### Data
□ □ □ □

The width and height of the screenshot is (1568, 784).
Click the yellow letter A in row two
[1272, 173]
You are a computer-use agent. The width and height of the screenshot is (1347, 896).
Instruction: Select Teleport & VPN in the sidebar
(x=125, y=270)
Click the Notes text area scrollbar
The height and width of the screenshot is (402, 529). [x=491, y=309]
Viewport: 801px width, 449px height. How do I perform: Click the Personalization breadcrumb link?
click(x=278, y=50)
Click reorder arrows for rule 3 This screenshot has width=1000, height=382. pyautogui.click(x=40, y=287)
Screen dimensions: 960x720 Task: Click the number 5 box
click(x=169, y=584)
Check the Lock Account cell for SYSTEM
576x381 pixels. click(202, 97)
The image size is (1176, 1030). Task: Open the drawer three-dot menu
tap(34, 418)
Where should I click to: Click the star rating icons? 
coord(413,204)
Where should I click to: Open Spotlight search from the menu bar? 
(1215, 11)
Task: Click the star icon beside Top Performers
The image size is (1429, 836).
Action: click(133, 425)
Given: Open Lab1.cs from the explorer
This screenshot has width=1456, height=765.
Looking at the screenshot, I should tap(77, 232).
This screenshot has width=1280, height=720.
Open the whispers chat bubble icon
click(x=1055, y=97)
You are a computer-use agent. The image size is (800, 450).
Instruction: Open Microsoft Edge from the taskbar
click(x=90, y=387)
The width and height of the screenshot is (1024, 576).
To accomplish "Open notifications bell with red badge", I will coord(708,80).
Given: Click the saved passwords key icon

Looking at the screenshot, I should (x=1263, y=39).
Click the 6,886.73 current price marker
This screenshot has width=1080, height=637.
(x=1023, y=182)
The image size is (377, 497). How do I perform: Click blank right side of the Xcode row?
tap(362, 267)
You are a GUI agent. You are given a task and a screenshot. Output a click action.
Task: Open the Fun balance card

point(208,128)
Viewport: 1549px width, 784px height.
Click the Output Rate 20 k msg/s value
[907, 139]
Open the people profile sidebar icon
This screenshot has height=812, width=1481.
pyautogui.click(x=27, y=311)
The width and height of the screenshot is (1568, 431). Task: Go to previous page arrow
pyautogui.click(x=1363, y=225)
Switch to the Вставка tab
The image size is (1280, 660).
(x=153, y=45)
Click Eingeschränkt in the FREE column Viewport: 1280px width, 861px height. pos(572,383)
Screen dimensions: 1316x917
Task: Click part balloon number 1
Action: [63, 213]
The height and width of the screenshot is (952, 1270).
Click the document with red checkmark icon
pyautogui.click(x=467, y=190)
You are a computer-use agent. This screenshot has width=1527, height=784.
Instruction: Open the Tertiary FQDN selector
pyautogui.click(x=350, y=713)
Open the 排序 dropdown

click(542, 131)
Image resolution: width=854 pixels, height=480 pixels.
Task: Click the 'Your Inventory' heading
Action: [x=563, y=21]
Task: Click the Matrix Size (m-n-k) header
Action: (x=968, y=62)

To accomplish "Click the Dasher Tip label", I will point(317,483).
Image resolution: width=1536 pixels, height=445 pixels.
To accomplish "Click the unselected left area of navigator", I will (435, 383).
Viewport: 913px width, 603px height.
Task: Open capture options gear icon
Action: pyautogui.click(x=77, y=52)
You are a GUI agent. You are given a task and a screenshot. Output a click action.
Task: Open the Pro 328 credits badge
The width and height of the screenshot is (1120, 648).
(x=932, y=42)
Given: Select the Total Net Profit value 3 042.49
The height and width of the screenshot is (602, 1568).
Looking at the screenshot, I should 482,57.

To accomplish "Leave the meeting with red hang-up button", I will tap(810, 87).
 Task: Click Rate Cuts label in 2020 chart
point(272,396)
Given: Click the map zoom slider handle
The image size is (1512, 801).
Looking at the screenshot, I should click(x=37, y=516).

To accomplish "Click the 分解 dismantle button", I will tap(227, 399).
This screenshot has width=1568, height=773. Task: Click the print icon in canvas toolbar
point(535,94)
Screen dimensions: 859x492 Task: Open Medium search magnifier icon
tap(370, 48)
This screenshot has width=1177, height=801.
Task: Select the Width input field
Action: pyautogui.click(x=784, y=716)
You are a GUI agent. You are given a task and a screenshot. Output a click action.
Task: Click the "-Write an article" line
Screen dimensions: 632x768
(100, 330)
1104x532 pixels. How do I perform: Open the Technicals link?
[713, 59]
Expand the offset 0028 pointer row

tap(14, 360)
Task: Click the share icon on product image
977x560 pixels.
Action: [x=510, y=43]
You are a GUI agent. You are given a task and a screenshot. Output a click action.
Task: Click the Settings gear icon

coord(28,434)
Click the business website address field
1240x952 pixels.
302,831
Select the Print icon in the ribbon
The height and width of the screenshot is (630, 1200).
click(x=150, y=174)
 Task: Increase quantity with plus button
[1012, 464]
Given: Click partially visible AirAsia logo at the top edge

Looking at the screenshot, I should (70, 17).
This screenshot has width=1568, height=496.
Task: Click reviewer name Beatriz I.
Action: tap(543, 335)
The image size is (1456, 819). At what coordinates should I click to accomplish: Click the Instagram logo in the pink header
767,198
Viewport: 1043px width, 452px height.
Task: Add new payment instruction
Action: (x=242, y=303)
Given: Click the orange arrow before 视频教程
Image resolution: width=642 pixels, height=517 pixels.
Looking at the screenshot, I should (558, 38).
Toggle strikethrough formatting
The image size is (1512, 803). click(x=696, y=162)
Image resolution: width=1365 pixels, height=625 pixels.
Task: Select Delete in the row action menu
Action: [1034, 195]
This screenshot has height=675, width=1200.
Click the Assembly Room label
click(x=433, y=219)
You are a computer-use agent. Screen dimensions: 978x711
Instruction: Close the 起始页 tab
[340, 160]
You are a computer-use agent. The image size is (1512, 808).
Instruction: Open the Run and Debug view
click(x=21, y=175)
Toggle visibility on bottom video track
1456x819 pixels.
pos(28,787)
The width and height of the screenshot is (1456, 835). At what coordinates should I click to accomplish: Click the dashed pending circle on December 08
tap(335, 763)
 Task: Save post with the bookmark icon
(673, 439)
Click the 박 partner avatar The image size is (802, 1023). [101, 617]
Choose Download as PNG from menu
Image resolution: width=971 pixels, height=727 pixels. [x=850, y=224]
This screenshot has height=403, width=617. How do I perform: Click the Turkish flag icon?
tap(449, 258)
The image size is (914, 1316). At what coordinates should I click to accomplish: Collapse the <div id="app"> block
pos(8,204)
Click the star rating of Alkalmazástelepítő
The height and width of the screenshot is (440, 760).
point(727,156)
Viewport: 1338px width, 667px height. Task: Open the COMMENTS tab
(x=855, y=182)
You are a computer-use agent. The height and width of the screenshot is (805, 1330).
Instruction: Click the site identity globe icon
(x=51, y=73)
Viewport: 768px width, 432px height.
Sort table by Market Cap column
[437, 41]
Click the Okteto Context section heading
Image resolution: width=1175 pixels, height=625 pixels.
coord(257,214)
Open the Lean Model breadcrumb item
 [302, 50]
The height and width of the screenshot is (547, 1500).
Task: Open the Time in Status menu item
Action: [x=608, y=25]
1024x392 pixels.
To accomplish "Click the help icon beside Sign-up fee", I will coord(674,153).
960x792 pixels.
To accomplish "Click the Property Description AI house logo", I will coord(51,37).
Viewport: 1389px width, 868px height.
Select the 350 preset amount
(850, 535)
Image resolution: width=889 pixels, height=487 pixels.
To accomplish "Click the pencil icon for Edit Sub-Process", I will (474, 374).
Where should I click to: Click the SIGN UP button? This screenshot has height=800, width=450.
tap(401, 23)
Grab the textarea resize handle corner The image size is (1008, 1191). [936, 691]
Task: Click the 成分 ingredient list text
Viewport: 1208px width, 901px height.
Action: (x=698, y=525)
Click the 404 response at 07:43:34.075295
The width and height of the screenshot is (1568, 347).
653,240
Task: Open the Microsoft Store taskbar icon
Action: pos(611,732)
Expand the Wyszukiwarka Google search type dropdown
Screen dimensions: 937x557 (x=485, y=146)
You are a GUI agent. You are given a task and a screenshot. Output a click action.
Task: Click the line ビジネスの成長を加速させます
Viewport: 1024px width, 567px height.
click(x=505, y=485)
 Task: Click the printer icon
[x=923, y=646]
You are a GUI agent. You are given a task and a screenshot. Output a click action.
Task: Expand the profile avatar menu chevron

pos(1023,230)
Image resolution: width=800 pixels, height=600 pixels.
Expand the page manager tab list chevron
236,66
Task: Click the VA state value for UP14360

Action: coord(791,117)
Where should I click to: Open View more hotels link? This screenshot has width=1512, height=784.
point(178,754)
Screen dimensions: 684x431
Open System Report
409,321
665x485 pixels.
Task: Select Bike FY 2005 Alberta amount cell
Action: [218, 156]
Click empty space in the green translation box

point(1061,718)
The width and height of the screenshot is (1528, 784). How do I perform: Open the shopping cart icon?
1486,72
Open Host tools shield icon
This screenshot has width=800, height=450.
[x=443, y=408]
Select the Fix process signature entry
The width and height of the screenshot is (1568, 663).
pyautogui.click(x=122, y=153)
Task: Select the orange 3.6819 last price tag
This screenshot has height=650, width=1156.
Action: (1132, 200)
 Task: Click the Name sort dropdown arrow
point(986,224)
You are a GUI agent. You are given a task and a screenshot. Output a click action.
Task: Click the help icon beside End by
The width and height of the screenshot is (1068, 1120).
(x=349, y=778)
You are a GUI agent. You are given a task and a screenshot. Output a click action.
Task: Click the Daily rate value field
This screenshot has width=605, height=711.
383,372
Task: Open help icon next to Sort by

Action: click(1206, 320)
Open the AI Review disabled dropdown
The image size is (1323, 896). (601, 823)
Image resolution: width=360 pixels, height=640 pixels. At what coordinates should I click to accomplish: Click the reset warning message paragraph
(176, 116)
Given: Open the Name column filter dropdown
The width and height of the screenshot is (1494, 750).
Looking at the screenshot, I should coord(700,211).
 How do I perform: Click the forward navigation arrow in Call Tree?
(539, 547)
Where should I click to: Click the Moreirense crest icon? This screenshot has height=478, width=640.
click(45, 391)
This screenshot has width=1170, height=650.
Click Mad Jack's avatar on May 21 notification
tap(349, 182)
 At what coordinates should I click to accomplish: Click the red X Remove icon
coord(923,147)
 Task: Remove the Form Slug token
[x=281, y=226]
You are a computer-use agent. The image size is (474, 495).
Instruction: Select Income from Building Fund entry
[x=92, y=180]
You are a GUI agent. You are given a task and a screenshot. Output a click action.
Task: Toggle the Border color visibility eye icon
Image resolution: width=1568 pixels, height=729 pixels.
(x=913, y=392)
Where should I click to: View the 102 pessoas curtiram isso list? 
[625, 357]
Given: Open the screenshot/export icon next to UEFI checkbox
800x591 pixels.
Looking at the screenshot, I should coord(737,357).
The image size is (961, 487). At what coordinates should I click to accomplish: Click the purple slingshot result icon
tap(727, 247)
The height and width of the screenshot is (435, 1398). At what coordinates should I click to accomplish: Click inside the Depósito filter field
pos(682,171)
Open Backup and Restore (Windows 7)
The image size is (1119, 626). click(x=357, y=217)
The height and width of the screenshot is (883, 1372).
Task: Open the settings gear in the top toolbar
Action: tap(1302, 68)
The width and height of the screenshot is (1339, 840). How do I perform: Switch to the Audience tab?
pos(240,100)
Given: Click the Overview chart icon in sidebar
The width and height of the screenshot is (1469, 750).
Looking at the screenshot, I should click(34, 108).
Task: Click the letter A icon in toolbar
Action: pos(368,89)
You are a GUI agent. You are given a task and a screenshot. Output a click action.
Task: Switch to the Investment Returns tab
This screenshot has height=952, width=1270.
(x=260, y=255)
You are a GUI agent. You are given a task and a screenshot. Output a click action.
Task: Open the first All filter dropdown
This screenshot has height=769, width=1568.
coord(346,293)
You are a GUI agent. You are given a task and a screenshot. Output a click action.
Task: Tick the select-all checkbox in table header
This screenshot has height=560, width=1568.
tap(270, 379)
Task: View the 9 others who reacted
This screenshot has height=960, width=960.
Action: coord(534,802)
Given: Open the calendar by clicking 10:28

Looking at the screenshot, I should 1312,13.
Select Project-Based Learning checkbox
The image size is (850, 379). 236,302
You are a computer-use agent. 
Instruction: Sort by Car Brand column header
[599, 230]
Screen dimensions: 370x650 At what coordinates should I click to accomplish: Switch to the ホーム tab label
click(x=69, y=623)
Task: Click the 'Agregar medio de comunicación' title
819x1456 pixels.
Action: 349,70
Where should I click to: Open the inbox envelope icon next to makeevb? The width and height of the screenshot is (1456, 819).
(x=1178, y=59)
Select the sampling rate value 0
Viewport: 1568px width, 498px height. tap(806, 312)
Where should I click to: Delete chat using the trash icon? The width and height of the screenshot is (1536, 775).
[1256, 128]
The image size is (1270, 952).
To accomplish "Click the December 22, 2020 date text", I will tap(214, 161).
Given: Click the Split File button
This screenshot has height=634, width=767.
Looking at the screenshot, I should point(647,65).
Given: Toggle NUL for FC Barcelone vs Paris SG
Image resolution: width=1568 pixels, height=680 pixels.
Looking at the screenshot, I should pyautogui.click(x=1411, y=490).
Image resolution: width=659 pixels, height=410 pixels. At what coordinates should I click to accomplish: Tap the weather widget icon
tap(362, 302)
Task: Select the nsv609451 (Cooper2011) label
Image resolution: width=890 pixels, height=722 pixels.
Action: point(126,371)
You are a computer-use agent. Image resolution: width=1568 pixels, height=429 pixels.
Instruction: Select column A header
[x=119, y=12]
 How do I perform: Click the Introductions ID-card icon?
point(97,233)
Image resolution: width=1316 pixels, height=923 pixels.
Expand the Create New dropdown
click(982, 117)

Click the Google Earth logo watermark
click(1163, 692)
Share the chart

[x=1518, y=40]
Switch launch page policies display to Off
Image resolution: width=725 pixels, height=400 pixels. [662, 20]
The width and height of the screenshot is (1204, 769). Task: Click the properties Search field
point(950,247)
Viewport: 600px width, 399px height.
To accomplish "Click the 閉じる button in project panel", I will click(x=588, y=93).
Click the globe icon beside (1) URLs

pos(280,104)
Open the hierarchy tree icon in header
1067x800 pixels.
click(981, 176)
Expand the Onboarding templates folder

□ □ □ □

### Goal
Rewrite the records starting with the line that contains "Viewport: 801px width, 449px" and going on through the line that contains "Action: click(133, 425)" as a two-column CSV with the headers input and output. Use one row per record, and put each value in a quoted field with its line breaks turned into spaces.

### The response
input,output
"Viewport: 801px width, 449px height. How do I perform: Click the Personalization breadcrumb link?","click(x=278, y=50)"
"Click reorder arrows for rule 3 This screenshot has width=1000, height=382.","pyautogui.click(x=40, y=287)"
"Screen dimensions: 960x720 Task: Click the number 5 box","click(x=169, y=584)"
"Check the Lock Account cell for SYSTEM","576x381 pixels. click(202, 97)"
"The image size is (1176, 1030). Task: Open the drawer three-dot menu","tap(34, 418)"
"Where should I click to: Click the star rating icons?","coord(413,204)"
"Where should I click to: Open Spotlight search from the menu bar?","(1215, 11)"
"Task: Click the star icon beside Top Performers The image size is (1429, 836).","Action: click(133, 425)"